How to Save Income Tax: Complete Guide for FY 2023-24
January 20, 2025
Tax planning is an essential part of financial planning. With the right strategies, you can legally reduce your tax liability and save more money. This guide covers all the legitimate ways to save income tax in India.
Understanding the Two Tax Regimes
From FY 2020-21, taxpayers have the option to choose between two tax regimes:
Old Tax Regime
The old regime allows various deductions and exemptions but has higher tax rates. Popular deductions include Section 80C (₹1.5 lakh), 80D (health insurance), HRA, and more.
New Tax Regime
The new regime offers lower tax rates but doesn't allow most deductions. It's suitable for those who don't have many investments or deductions to claim.
Top Tax-Saving Investment Options
Section 80C Deductions (Up to ₹1.5 Lakh)
- Public Provident Fund (PPF): 7.1% interest rate, 15-year lock-in, tax-free returns
- Equity Linked Savings Scheme (ELSS): Mutual funds with 3-year lock-in, market-linked returns
- National Pension System (NPS): Additional ₹50,000 deduction under 80CCD(1B)

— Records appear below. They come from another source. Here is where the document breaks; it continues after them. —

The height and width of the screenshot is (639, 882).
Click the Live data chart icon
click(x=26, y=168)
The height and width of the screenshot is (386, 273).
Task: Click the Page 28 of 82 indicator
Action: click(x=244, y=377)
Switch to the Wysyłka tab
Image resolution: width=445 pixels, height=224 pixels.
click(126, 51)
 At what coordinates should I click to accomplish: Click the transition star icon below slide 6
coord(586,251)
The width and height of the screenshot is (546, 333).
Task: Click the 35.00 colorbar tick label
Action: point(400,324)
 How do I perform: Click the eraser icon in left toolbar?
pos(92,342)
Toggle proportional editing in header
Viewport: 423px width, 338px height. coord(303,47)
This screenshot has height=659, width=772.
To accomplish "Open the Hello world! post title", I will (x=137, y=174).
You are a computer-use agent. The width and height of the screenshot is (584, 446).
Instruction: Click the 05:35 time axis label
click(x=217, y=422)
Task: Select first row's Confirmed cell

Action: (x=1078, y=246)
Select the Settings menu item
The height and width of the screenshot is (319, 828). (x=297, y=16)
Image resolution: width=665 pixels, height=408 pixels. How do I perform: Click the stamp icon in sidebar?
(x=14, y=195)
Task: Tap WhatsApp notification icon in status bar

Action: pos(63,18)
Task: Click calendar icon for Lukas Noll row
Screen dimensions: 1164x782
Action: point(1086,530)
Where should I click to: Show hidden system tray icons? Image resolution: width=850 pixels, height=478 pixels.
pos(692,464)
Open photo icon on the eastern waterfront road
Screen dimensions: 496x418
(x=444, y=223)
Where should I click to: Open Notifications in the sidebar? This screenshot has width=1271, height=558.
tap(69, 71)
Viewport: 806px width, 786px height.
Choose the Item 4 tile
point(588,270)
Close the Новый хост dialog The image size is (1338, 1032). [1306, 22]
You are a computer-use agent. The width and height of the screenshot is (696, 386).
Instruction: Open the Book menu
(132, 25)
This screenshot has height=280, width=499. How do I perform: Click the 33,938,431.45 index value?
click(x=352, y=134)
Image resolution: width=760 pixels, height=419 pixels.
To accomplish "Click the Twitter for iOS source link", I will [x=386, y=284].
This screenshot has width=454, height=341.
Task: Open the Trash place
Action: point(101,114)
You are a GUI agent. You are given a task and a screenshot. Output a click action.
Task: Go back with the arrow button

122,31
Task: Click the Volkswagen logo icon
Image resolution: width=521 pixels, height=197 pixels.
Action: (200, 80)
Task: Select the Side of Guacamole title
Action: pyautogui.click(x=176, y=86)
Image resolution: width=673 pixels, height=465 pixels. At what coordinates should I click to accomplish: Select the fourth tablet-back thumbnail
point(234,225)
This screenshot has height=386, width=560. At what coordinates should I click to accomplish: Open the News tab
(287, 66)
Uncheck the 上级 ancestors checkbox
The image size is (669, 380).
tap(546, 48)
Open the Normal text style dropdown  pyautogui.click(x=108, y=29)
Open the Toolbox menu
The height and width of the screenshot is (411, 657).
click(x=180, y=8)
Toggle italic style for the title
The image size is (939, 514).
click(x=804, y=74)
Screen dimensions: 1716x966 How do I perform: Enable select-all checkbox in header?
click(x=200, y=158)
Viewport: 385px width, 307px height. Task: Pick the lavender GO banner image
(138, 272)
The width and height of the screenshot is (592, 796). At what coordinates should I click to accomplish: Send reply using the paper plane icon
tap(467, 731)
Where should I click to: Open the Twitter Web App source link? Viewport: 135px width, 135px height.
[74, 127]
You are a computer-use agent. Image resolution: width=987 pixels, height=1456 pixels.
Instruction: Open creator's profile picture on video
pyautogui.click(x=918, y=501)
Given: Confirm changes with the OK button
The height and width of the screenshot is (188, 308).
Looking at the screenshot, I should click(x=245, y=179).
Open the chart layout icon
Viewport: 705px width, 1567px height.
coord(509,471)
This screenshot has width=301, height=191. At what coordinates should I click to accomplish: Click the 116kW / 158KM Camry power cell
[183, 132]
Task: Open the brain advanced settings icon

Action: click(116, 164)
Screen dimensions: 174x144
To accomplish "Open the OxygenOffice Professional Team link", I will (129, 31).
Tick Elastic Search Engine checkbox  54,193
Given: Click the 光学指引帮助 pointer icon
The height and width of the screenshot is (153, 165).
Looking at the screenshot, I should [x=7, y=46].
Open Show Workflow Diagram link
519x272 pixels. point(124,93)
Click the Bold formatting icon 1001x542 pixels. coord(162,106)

- Tax-Saving FD: 5-year fixed deposit with guaranteed returns
- Life Insurance Premium: Term plans and traditional policies
- Home Loan Principal Repayment: Principal component qualifies for deduction
Section 80D - Health Insurance
Premium paid for health insurance qualifies for deduction:
- ₹25,000 for self, spouse, and children
- Additional ₹25,000 (or ₹50,000 if senior citizen) for parents
Home Loan Interest Deduction
Under Section 24(b), interest on home loan for self-occupied property can be claimed up to ₹2 lakh per year.
Additional Tax-Saving Tips
- Submit Proper Documents: Ensure you submit all necessary investment proofs to your employer
- Claim HRA: If you're living in a rented house, claim House Rent Allowance
- Standard Deduction: ₹50,000 standard deduction available for salaried individuals
- Choose Right Regime: Calculate tax under both regimes and choose the beneficial one
- Keep Records: Maintain proper documentation of all investments and expenses
Common Mistakes to Avoid
- Investing only for tax saving without considering financial goals
- Waiting until March to start tax planning
- Not understanding lock-in periods
- Choosing products with high charges or low returns
- Not filing ITR even when not required
Conclusion
Effective tax planning requires a strategic approach that balances tax savings with your overall financial goals. Start early in the financial year, choose investments wisely, and consult a financial advisor if needed. Remember, tax planning is not tax evasion - always follow legal methods to optimize your tax liability.